EXTRACT TO READ:
□ □ □ □ □

Promoting awareness

Early detection of kidney disease is vital and to mark Kidney Health Week, local renal nurses are promoting awareness.

Latrobe Regional Health renal dialysis unit nurse unit manager Janet Stribley said displays would be erected in highly frequented areas of the hospital.

“We can promote early detection so people don’t let it go and end up with renal failure,” she said.

According to Kidney Health Australia, there has been significant progress in treatments and prevention of kidney disease over the past 15 years but kidney-related disease continues to kill more people per year than breast cancer, prostate cancer and road traffic accidents.

This year the unit has also commenced providing support and treatment for patients needing peritoneal dialysis.

Ms Stribley said this asset to the unit was a great service as local people needing training for the self-administered dialysis would no longer be forced to stay in Melbourne for the duration of their training, which usually lasts a week at minimum.

“To be given the skills to (administer dialysis themselves), they need training by the nurse and now we have a nurse consultant here who is training them at LRH,” Ms Stribley said.

“Previously, if they were sick for some reason because of their peritoneal dialysis then they would normally have to be transferred out of the region, but now they can get treated here”.

□ □ □ □ □

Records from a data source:
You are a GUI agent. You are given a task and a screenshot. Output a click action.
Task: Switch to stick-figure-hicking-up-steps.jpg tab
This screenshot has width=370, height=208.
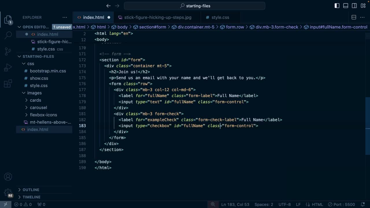[158, 17]
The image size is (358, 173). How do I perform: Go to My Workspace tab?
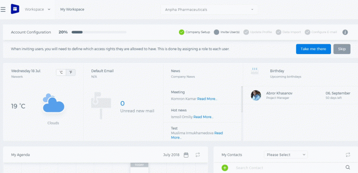(72, 9)
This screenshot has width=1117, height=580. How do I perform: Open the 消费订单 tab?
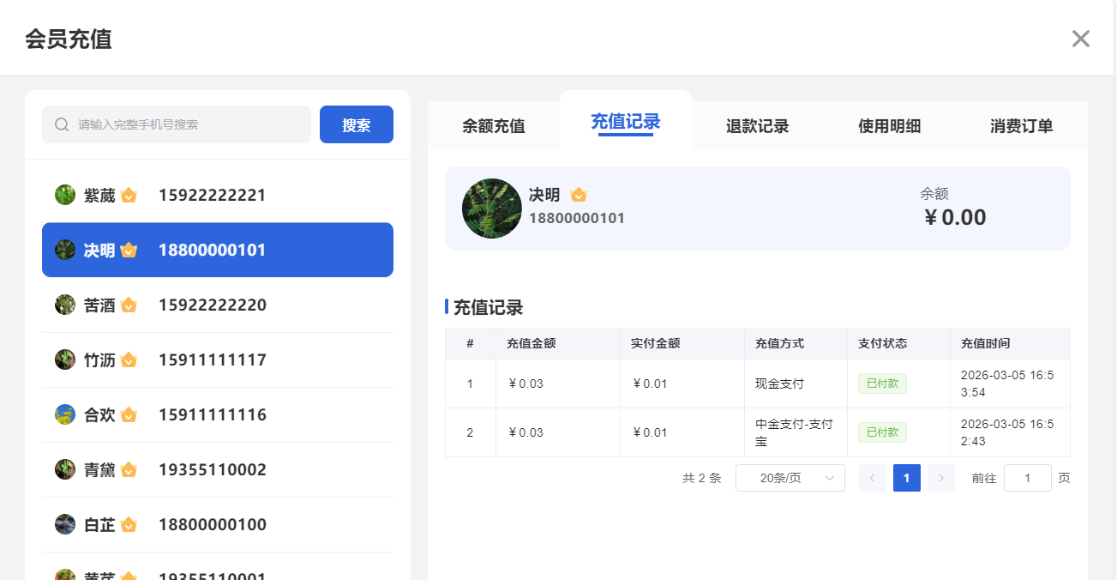[1022, 125]
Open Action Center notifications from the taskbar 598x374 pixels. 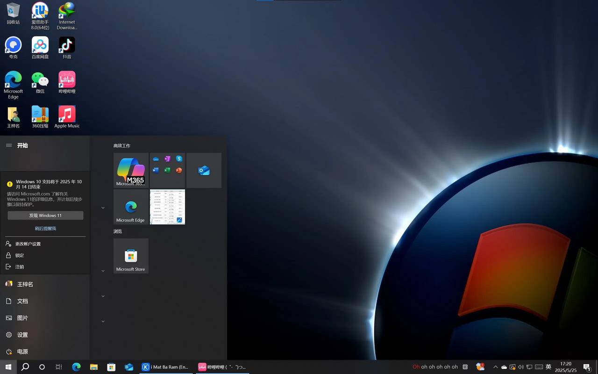click(588, 367)
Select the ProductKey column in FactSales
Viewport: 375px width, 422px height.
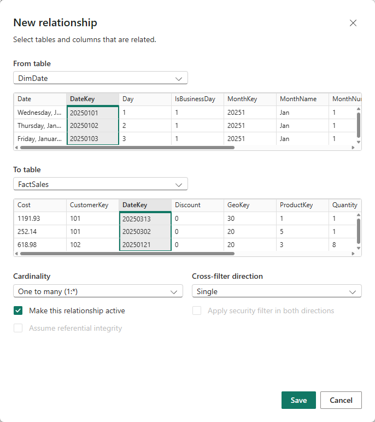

□ □ □ □ □

PROBLEM DETAILS: Continue the news article about Kidney Health Week and the renal dialysis unit from the point where it ends.

TASK RESPONSE:
In addition to the peritoneal dialysis unit, a kidney specialist now permanently based in the region has also been welcomed and, upon completion of the LRH Gippsland Cancer Care Centre, three new dialysis chairs will be available to the unit.

Ms Stribley said following the addition of the chairs, the unit would now be able to treat 48 patients per week, a 12-patient increase.

“There often is a waiting list, there’s always people in the area who are needing dialysis. In the next three or four months there will be about five people who will need dialysis,” she said.

Former patient Brendan O’Donnell who now, after two kidney transplants no longer requires dialysis, said the new chairs would help to create more spots for patients.

“It’s been about two months since I had a transplant and it doesn’t take long to fill the spots up, as soon as one frees up, there’s somebody there to fill it,” he said.